Enseñaron a sus amigos a ejecutar algunos instrumentos. Aprendieron más por intuición
escuchando en la única vitrola de Pago Chico.
Le daban al puro tango y el bandoneón era el
rey, junto a un violín llorón y dos contrabajos. El piano añoso lo tocaba el
dueño del boliche, mal pero tocaba.
Había un proxeneta que hacía trabajar a
siete prostitutas. Las tres piezas de la casa vieja les servían para turnarse
lo clientes. Ejercían por monedas, media hora, una o quince minutos los más
pobres. Eran amigas o enemigas, según las circunstancias que se presentaban. O
se agarraban de los pelos o se besaban en la boca.
Un día apareció en un auto viejo, el único
policía de Pago Chico. Le decían
Sargento Severo, porque ese era su nombre.

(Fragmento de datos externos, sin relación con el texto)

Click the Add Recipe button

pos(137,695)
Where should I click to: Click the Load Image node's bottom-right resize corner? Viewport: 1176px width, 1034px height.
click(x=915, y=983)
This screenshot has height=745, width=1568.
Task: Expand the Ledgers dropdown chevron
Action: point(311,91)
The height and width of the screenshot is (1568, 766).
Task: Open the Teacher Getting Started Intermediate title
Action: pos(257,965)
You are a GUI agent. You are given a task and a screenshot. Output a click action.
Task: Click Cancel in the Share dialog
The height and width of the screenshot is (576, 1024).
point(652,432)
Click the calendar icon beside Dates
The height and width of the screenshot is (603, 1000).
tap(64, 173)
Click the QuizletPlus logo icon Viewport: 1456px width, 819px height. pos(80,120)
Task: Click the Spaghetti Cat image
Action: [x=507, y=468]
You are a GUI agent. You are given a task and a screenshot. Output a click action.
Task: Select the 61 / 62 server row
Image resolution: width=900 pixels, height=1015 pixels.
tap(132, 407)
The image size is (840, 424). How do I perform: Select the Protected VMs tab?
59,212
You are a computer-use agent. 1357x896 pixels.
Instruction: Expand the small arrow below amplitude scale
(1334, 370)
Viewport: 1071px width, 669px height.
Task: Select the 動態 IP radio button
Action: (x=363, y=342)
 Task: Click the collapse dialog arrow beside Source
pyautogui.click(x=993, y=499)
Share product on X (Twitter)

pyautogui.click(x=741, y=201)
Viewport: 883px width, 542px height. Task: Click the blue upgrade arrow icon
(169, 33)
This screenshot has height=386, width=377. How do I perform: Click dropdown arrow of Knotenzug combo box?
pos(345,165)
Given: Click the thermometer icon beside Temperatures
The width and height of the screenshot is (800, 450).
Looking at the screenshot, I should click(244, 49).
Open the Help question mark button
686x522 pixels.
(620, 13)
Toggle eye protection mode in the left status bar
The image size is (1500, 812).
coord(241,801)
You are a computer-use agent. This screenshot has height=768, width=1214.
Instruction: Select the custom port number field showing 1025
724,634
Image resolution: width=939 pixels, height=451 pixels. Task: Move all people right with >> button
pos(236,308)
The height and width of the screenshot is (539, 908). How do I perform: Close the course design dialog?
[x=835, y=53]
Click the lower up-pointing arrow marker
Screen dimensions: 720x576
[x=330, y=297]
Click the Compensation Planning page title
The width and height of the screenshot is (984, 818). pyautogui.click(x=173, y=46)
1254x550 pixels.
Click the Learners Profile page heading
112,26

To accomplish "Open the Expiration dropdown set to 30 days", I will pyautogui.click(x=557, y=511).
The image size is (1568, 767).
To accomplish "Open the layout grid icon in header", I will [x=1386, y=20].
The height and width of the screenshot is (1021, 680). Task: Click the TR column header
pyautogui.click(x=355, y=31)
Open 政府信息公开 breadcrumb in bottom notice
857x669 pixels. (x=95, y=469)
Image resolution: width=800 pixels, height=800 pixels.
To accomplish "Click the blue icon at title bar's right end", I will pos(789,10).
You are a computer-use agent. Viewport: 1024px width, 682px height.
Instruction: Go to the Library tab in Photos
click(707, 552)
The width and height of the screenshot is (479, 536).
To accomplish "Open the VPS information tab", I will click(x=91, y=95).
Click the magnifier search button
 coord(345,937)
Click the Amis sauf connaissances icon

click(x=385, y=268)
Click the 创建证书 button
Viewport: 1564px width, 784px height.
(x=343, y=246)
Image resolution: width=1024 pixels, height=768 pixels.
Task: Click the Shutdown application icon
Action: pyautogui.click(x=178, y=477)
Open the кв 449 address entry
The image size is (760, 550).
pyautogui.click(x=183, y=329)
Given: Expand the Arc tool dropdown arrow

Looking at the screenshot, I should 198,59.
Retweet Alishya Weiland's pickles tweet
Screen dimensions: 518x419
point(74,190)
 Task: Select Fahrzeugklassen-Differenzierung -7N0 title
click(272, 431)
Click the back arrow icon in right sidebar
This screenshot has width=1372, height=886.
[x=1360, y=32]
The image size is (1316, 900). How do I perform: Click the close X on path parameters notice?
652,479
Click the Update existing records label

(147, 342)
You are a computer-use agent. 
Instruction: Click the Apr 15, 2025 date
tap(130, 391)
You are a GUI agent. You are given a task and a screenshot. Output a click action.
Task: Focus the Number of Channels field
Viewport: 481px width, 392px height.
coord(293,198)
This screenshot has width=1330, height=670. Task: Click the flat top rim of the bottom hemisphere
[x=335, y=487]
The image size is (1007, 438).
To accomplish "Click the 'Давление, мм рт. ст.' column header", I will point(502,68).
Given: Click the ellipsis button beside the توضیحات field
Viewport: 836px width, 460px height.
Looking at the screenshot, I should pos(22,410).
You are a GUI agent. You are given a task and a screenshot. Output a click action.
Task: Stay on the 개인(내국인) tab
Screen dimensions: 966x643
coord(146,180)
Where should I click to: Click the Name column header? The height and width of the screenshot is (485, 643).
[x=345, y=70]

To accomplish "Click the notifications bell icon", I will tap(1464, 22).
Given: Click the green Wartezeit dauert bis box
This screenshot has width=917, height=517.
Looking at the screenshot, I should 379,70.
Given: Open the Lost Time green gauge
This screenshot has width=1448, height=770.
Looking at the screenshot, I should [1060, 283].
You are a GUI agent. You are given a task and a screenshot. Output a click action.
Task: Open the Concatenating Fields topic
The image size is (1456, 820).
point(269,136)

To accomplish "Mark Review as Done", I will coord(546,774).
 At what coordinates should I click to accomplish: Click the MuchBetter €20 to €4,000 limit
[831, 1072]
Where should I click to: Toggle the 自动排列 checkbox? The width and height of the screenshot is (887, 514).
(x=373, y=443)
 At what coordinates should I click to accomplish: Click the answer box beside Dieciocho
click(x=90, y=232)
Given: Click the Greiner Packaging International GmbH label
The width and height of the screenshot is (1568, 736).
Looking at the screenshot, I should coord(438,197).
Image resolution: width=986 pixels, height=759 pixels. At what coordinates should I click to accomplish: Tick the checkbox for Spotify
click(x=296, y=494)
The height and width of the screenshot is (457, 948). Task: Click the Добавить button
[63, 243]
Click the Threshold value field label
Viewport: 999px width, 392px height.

─Los conozco a todos ustedes desde que eran
chicos. No sé si sabrán que apareció una mujer asesinada en medio de un pajonal
donde empieza el puente. Estaba bien vestida, enjoyada y un sólo taco alto. Están
buscando el otro, pero no lo encuentran. Fuimos a anoticiar a los padres, los
de la finca grande que se ve en el horizonte. Los dos se abrazaban, se gritaban
o lloraban. Había algo extraño en sus conductas. Decía la madre: “Yo le avisé
que no se metiera, era un bicho raro y feo aquel tipo. No me hizo caso, nunca
me hizo caso, me odiaba. Una vez cerró la puerta del auto con mis dedos
adentro, quedé con dos dedos inmóviles, para siempre. Cuando se iba no me daba
un beso y mentía que iba a la Universidad. Por eso viajaba tanto. Al padre lo
amaba, parecían novios.”
Severo bajó la vista y la madre tenía puesto
el otro zapato de su hija.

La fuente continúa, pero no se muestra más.